> _ASSIGNED TASK_: Look through the data below. Collect every line where the word "computer" occurs.

(Dataset entries)
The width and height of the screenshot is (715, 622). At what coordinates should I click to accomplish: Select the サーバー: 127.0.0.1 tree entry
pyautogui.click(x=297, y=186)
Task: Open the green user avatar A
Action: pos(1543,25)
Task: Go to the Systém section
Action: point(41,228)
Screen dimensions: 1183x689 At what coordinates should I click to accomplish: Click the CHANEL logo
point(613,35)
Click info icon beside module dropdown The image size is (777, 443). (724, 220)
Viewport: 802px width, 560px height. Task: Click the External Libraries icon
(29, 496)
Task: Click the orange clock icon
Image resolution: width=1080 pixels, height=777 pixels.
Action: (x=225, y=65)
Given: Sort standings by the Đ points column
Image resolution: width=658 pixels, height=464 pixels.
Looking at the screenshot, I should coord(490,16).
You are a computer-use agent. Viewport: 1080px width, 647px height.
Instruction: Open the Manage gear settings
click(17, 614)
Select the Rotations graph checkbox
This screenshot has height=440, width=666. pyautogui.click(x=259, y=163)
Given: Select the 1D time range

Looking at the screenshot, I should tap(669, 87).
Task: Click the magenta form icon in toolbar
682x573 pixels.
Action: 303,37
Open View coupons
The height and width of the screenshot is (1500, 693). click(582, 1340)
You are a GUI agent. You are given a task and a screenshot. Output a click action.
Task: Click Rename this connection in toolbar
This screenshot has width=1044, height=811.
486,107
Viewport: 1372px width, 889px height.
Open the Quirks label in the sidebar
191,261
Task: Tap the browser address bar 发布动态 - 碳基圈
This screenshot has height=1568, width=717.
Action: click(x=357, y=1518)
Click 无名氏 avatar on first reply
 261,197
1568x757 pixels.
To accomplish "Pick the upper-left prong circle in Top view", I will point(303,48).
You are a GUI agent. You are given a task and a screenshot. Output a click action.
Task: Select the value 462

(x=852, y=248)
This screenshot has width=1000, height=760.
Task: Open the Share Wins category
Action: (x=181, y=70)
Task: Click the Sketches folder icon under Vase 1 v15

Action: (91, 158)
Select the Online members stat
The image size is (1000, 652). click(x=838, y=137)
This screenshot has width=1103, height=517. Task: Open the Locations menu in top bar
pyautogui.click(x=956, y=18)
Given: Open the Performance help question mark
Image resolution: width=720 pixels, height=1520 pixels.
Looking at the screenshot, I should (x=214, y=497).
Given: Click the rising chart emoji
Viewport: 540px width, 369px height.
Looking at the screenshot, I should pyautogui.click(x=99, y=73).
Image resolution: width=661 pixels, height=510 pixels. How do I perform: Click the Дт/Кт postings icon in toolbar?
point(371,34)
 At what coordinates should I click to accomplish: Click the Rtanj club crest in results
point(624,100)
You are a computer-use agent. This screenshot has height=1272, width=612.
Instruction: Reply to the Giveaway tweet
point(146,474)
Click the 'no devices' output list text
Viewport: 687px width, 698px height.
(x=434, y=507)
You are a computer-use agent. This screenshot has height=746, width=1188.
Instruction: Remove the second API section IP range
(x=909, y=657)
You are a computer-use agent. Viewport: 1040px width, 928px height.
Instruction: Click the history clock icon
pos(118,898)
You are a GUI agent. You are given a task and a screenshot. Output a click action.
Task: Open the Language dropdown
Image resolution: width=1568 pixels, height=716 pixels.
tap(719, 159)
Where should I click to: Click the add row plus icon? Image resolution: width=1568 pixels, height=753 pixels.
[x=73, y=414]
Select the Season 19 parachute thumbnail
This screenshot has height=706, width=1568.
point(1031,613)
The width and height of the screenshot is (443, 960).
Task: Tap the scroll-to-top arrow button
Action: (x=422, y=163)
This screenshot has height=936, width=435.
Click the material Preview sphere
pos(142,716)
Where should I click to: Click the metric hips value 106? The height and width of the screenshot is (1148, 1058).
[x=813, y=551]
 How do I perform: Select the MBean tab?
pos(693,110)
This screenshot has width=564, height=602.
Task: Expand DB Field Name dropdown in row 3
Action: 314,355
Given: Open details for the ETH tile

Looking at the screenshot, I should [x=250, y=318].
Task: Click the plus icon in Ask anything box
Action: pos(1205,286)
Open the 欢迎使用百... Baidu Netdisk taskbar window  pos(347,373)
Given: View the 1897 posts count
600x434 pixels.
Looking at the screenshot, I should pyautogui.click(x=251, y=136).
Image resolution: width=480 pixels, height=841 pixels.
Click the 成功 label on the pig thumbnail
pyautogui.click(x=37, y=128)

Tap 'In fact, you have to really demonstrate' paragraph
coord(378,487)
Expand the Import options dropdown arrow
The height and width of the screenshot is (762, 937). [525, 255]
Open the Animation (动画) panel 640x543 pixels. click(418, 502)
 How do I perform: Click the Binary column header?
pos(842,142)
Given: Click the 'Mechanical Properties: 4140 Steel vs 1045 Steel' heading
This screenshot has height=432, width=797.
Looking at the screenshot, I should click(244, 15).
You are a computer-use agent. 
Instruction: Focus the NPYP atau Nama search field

> _ANSWER_:
You are a computer-use agent. Viewport: 1080px width, 647px height.
You are a computer-use agent. This screenshot has height=1272, width=612.
You are a computer-use agent. This screenshot has height=746, width=1188.
You are a computer-use agent. Viewport: 1040px width, 928px height.
You are a computer-use agent. 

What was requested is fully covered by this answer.